*** Extracted records ***

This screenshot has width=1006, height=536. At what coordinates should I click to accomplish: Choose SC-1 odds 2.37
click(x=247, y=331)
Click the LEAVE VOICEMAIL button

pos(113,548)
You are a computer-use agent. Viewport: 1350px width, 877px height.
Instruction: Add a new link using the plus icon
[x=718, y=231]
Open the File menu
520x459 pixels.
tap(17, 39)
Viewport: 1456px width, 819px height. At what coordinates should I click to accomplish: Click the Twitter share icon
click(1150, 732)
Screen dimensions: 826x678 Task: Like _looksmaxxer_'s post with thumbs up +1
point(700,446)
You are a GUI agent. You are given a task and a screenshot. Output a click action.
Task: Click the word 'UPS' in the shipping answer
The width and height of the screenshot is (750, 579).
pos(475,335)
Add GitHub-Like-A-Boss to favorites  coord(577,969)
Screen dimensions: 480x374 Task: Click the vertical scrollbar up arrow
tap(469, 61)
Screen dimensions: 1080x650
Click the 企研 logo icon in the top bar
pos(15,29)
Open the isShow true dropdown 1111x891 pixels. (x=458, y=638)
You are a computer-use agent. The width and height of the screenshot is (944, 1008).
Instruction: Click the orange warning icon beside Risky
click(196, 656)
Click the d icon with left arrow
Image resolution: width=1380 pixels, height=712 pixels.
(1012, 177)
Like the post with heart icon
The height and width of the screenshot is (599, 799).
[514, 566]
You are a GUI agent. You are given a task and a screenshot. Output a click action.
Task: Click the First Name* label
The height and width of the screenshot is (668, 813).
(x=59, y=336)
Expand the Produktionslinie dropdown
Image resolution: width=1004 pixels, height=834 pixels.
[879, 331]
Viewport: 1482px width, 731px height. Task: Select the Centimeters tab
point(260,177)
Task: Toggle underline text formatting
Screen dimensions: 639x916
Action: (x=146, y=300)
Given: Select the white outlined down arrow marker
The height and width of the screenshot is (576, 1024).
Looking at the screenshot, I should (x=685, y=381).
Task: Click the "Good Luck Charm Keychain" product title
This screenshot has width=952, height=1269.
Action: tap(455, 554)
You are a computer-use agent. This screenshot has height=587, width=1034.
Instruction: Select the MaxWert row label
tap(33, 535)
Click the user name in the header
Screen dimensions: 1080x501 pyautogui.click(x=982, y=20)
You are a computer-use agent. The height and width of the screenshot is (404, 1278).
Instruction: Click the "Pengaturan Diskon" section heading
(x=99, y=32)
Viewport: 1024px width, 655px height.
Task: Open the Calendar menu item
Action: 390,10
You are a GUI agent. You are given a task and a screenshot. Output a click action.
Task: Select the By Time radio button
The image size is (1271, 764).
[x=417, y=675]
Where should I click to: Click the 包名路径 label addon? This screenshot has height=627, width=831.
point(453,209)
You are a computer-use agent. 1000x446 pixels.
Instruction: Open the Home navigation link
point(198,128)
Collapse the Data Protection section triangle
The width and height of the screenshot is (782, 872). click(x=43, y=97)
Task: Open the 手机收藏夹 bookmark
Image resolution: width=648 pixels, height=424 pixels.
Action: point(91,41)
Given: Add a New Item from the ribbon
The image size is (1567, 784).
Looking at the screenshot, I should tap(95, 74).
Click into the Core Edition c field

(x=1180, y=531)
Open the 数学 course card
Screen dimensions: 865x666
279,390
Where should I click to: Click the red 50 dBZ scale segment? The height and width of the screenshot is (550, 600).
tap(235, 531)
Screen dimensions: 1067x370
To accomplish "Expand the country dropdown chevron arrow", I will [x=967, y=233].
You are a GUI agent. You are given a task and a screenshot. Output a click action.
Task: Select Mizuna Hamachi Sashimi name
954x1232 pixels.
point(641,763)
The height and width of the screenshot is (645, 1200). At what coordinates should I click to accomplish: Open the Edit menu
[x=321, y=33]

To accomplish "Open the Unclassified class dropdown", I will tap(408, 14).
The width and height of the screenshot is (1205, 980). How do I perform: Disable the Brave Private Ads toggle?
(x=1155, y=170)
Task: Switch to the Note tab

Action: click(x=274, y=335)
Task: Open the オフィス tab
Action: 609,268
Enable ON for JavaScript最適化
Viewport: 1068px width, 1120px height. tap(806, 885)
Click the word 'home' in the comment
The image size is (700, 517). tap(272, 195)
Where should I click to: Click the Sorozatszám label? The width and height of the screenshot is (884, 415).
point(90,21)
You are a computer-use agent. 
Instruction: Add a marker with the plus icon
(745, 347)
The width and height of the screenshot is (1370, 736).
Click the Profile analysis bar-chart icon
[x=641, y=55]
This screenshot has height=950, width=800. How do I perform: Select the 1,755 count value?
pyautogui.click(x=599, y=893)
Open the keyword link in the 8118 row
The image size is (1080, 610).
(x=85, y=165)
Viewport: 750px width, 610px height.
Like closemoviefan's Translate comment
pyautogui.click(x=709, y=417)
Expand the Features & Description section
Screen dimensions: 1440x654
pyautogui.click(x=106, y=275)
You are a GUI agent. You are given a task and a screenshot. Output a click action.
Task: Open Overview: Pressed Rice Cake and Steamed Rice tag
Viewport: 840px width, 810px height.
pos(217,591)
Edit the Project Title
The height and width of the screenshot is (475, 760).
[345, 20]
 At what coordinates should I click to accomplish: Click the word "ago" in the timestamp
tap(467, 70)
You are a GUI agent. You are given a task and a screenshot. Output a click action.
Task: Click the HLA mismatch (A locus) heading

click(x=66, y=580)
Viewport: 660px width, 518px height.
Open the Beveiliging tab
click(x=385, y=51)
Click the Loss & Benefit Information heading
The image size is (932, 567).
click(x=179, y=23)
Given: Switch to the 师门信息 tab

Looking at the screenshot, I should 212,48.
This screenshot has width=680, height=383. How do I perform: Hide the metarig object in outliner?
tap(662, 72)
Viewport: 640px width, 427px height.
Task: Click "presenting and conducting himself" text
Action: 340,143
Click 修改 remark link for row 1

*** End of Extracted records ***

# What is required
Which lines above hold the string "will"? Please copy all of them.

# Result
To accomplish "Expand the country dropdown chevron arrow", I will [x=967, y=233].
To accomplish "Open the Unclassified class dropdown", I will tap(408, 14).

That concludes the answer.